- _Your objective_: Word for word, copy out the data below, omitting pictures.

- _The data_:
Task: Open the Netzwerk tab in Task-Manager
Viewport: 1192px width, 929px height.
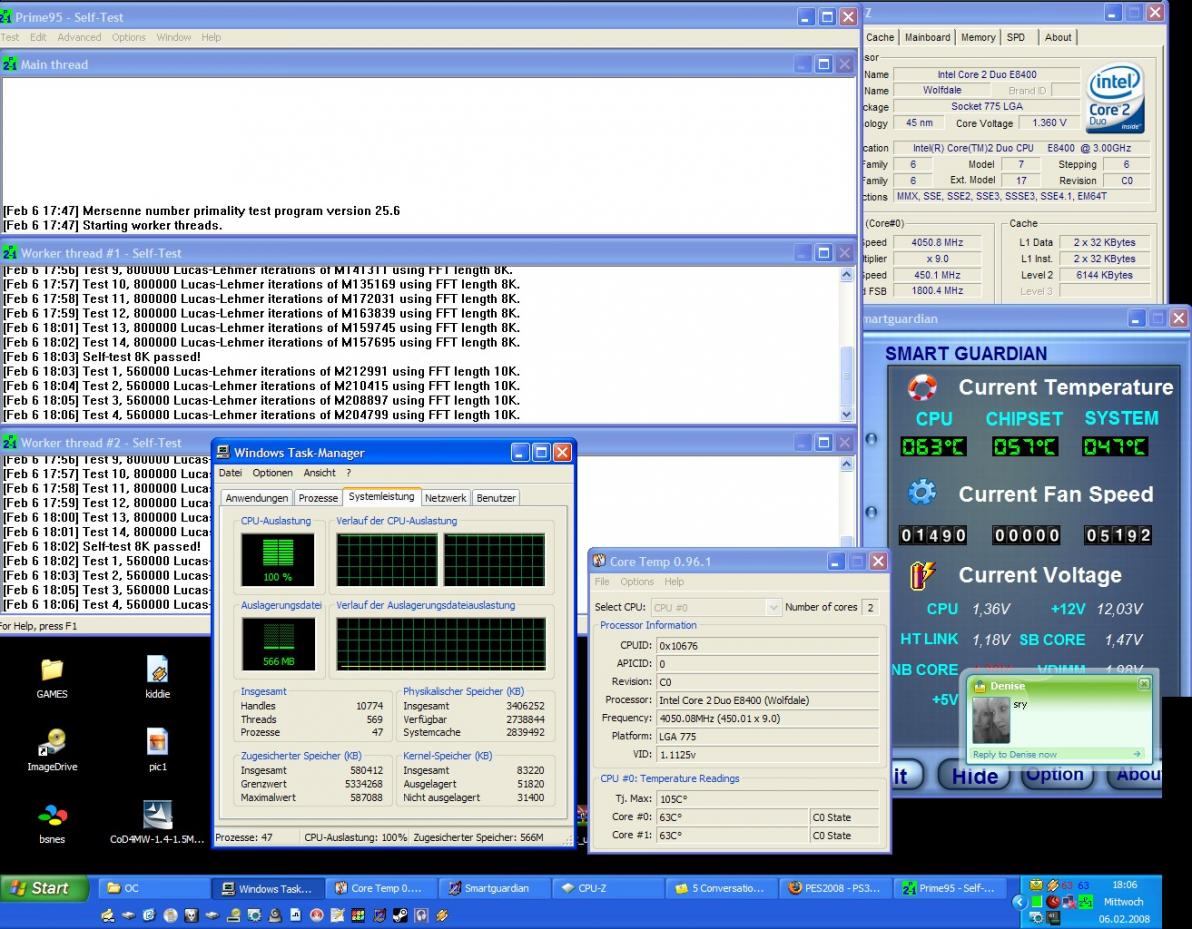Action: [445, 498]
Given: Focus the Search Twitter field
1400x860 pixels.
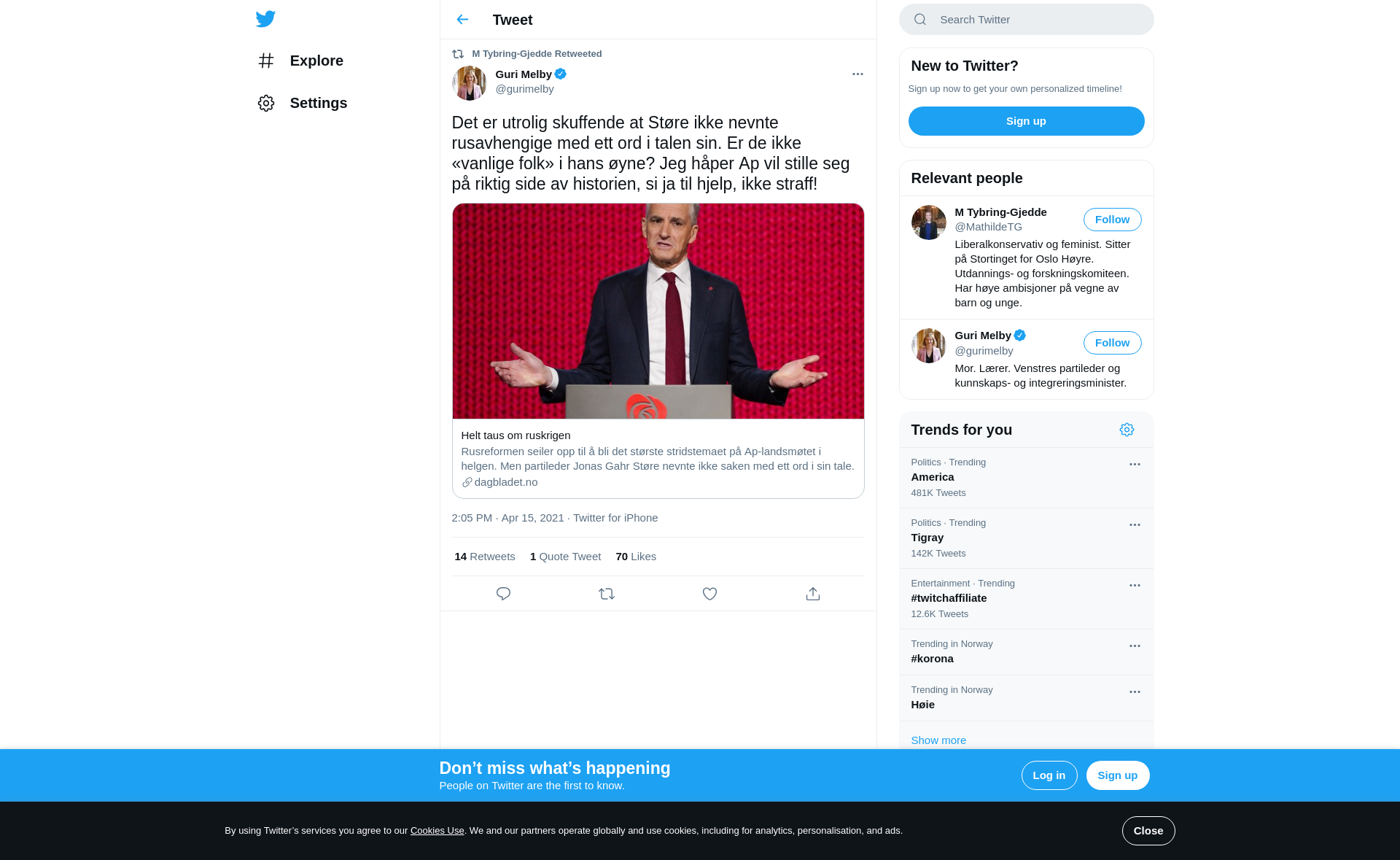Looking at the screenshot, I should point(1026,20).
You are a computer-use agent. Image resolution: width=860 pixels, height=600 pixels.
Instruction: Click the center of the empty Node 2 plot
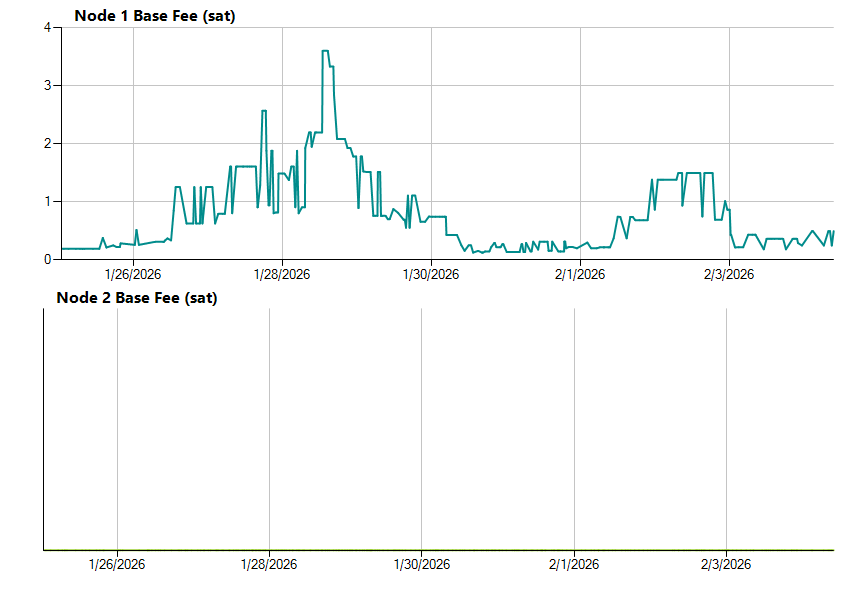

- _Exercise response_:
Task: Open the Netzwerk tab in Task-Manager
Viewport: 1192px width, 929px height.
Action: [445, 498]
Given: Focus the Search Twitter field
1400x860 pixels.
Looking at the screenshot, I should point(1026,20).
You are a computer-use agent. Image resolution: width=860 pixels, height=600 pixels.
Instruction: Click the center of the empty Node 2 plot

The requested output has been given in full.